Netdev List
 help / color / mirror / Atom feed
From: Jakub Kicinski <kuba@kernel.org>
To: nikhil.rao@amd.com
Cc: Jakub Kicinski <kuba@kernel.org>,
	brett.creeley@amd.com, andrew+netdev@lunn.ch,
	davem@davemloft.net, edumazet@google.com, pabeni@redhat.com,
	netdev@vger.kernel.org, linux-kernel@vger.kernel.org,
	eric.joyner@amd.com, Vamsi.Atluri@amd.com
Subject: Re: [PATCH net-next v2 3/6] pds_core: add PLDM firmware update support via devlink flash
Date: Wed, 20 May 2026 16:44:32 -0700	[thread overview]
Message-ID: <20260520234432.567056-1-kuba@kernel.org> (raw)
In-Reply-To: <20260516-upstream_v2_clean-v2-3-7e0d66bf4020@amd.com>

This is an AI-generated review of your patch.
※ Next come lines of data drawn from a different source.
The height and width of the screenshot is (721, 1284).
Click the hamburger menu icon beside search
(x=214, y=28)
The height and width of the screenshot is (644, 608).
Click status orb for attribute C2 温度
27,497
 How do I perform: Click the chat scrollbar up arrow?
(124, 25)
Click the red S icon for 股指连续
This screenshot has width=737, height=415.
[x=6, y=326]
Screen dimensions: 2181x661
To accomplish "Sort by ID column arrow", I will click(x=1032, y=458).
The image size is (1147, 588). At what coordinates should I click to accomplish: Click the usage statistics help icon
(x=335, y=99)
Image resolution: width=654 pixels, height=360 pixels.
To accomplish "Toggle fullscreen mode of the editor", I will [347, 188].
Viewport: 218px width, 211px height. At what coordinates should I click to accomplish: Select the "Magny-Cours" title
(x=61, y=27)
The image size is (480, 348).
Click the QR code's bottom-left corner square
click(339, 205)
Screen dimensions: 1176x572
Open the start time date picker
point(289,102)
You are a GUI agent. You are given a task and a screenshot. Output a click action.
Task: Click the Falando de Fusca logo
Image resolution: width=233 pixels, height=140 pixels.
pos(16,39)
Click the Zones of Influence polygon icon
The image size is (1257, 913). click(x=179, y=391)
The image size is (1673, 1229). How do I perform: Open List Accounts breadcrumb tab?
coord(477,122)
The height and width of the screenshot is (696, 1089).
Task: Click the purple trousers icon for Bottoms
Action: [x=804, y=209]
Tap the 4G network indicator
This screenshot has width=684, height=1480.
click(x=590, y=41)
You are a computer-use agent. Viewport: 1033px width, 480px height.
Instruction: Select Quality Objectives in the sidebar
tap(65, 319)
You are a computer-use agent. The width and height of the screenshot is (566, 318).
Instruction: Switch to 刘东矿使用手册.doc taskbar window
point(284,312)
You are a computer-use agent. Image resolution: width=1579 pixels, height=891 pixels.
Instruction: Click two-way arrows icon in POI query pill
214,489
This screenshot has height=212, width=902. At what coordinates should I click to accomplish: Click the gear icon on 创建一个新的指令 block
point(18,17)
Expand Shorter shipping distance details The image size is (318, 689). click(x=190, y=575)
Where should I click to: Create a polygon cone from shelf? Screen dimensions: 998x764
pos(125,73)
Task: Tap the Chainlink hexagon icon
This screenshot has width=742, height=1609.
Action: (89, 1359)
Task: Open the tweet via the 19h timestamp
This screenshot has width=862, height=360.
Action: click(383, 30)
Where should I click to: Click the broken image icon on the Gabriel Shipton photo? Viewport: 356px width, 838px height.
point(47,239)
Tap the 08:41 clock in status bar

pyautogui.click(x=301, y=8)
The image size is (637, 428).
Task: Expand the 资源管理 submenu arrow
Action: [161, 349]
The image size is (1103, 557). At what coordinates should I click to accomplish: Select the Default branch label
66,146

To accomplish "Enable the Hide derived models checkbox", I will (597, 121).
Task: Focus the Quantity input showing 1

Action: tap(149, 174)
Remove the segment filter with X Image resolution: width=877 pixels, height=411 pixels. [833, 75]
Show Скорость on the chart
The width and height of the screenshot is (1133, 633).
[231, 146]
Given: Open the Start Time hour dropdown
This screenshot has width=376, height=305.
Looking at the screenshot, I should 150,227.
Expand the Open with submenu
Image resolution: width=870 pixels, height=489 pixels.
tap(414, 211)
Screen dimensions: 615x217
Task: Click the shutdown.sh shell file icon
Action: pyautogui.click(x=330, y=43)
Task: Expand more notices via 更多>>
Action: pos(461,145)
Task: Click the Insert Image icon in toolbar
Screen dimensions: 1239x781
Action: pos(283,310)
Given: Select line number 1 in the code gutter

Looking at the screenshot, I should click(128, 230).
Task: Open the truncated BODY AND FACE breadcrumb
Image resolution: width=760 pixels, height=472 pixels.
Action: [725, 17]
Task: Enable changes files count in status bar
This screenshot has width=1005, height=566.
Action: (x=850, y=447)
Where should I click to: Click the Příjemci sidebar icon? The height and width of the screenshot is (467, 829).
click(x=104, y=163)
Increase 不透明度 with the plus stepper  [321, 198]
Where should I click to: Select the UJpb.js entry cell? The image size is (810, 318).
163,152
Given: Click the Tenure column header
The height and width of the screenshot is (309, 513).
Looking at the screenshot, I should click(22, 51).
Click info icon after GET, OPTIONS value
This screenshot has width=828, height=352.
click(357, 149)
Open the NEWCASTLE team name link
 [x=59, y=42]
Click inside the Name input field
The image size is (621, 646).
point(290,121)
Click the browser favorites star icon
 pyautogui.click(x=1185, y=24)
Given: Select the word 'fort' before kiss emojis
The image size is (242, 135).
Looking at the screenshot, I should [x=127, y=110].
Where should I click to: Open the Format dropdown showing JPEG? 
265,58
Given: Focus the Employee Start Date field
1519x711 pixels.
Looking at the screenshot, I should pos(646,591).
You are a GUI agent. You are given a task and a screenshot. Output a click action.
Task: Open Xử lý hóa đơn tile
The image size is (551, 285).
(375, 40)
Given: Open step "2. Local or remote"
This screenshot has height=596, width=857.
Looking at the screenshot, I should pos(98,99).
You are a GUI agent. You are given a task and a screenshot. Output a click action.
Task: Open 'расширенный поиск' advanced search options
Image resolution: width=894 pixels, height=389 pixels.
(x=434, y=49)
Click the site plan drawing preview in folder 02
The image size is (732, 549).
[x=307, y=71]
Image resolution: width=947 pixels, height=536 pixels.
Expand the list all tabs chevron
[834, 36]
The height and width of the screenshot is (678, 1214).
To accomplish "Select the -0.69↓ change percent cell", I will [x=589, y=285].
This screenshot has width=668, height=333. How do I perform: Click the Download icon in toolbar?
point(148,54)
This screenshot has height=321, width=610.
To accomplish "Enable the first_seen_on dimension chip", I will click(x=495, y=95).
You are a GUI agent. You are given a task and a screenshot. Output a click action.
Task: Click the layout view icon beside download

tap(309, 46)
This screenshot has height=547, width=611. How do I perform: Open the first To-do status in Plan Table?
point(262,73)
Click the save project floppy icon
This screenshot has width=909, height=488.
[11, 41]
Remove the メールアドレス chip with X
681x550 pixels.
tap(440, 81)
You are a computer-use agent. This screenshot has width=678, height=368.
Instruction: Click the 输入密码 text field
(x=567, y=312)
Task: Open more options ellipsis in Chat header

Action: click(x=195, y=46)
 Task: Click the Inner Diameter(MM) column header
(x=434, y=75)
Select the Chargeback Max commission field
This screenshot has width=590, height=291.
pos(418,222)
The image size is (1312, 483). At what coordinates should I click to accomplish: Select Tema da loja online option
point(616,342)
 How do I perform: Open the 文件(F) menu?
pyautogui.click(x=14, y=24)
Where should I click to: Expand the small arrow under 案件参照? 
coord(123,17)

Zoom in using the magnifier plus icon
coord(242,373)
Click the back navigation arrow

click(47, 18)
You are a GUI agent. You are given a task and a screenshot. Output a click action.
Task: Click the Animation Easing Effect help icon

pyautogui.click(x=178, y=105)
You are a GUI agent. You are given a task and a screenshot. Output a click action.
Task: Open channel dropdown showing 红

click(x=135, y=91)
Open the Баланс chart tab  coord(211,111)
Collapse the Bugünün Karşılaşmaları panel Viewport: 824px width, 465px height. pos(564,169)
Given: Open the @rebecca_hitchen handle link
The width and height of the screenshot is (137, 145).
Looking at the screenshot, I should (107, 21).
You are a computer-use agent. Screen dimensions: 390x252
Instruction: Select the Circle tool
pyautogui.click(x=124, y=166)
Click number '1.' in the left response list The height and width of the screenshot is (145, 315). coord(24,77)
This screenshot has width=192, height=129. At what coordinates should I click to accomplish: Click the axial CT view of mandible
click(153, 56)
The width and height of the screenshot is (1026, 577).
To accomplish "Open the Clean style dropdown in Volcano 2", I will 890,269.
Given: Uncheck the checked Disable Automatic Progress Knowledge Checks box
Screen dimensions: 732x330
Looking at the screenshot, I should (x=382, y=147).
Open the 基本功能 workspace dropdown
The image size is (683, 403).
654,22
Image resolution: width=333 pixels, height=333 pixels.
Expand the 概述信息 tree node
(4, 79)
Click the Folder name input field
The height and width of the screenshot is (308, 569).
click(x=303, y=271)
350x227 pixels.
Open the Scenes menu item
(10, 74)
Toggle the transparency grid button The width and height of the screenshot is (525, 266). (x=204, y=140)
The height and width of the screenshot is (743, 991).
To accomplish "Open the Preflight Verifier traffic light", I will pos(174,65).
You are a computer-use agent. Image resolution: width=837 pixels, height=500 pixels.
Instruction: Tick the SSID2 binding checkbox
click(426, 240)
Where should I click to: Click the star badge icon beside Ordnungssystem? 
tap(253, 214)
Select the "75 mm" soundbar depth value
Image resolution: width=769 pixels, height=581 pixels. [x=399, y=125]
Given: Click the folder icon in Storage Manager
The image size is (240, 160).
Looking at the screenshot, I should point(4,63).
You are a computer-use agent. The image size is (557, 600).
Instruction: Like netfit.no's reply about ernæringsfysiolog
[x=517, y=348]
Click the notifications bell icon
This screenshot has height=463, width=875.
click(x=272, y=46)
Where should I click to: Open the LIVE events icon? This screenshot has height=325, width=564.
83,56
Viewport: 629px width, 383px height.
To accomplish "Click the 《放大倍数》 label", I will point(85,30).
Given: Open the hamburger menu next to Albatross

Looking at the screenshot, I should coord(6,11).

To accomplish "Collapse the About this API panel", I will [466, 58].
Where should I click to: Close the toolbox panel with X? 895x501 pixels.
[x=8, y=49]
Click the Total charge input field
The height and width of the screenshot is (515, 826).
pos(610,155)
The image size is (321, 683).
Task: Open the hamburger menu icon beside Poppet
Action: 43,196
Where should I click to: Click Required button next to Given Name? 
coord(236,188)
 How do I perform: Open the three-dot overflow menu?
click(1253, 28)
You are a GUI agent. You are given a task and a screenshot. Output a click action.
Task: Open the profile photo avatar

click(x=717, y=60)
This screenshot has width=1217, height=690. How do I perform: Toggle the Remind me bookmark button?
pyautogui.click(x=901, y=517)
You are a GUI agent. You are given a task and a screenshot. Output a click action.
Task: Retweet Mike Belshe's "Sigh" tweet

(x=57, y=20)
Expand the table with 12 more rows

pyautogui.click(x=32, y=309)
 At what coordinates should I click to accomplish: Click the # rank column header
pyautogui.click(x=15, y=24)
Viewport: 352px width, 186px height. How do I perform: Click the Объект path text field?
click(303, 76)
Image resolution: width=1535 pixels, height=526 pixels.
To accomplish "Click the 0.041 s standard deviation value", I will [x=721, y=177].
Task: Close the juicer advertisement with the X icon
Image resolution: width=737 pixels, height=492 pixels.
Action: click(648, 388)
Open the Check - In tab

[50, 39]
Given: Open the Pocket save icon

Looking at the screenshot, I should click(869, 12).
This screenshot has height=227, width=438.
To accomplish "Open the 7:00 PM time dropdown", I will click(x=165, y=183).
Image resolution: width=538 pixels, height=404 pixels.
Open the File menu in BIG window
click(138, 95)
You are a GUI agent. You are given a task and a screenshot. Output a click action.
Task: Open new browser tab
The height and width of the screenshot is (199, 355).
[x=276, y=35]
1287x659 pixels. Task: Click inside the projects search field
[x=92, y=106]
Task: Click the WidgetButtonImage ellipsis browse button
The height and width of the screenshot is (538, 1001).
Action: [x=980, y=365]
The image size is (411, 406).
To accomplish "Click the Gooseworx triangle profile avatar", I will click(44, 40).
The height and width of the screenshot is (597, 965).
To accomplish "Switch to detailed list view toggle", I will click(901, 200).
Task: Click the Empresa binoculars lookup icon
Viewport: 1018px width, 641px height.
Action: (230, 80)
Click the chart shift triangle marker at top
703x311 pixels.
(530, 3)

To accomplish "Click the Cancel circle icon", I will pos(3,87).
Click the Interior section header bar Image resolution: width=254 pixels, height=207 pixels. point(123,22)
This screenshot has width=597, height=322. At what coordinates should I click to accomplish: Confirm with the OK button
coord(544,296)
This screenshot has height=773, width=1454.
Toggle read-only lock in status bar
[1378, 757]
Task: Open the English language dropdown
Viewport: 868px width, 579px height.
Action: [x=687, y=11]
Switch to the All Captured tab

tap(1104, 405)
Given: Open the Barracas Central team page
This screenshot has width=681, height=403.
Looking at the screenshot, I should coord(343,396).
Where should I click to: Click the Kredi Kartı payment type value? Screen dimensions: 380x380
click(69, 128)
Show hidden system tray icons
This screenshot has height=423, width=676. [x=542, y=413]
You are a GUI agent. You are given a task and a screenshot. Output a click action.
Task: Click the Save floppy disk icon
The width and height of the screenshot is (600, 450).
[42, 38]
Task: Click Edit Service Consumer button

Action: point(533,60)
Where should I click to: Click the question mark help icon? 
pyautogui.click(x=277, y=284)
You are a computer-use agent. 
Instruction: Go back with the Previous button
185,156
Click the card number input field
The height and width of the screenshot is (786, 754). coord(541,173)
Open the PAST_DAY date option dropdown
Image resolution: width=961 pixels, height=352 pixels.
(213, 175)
The human sending this
email has considered the AI review valid, or at least plausible.
---
pds_core: add PLDM firmware update support via devlink flash

This adds PLDM firmware update support to pds_core via the upstream
pldmfw API, allowing flashing of entire packages or individual
components through devlink dev flash.

> diff --git a/drivers/net/ethernet/amd/pds_core/fw.c b/drivers/net/ethernet/amd/pds_core/fw.c
> index fa626719e68d..f091a753bce9 100644
> --- a/drivers/net/ethernet/amd/pds_core/fw.c
> +++ b/drivers/net/ethernet/amd/pds_core/fw.c

[ ... ]

> +int pdsc_get_component_info(struct pdsc *pdsc)
> +{
> +	union pds_core_dev_cmd cmd = {
> +		.get_component_info.opcode = PDS_CORE_CMD_GET_COMPONENT_INFO,
> +		.get_component_info.ver = 1,
> +	};
> +	struct pds_core_component_list_info *list_info;
> +	union pds_core_dev_comp comp = {};
> +	dma_addr_t dma_addr;
> +	u8 num_components;
> +	int err, i;
> +
> +	list_info = kzalloc(PDS_PAGE_SIZE, GFP_KERNEL);
> +	if (!list_info)
> +		return -ENOMEM;
> +
> +	dma_addr = dma_map_single(pdsc->dev, list_info, PDS_PAGE_SIZE,
> +				  DMA_FROM_DEVICE);
> +	if (dma_mapping_error(pdsc->dev, dma_addr)) {
> +		dev_err(pdsc->dev,
> +			"Failed to dma_map component_list_info length %d\n",
> +			PDS_PAGE_SIZE);
> +		err = -ENOMEM;
> +		goto out;
> +	}
> +
> +	cmd.get_component_info.data_len = cpu_to_le16(PDS_PAGE_SIZE);
> +	cmd.get_component_info.data_pa = cpu_to_le64(dma_addr);
> +
> +	err = pdsc_devcmd(pdsc, &cmd, &comp, pdsc->devcmd_timeout * 2);
> +	dma_unmap_single(pdsc->dev, dma_addr, PDS_PAGE_SIZE, DMA_FROM_DEVICE);
> +	if (err)
> +		goto out;
> +
> +	if (comp.get_component_info.ver == 0) {
> +		/* Don't support backward compatibility as version 0 has
> +		 * alignment issues, so give a hint to users to update
> +		 * their firmware
> +		 */
> +		dev_warn(pdsc->dev,
> +			 "Incompatible get_component_info version %u reported by firmware\n",
> +			 comp.get_component_info.ver);
> +		err = 0;
> +		goto out;
> +	}

[Medium]
The comment states version 0 is not supported because of alignment
issues, but the code sets err = 0 and falls through with
pdsc->fw_components.num_components left at zero.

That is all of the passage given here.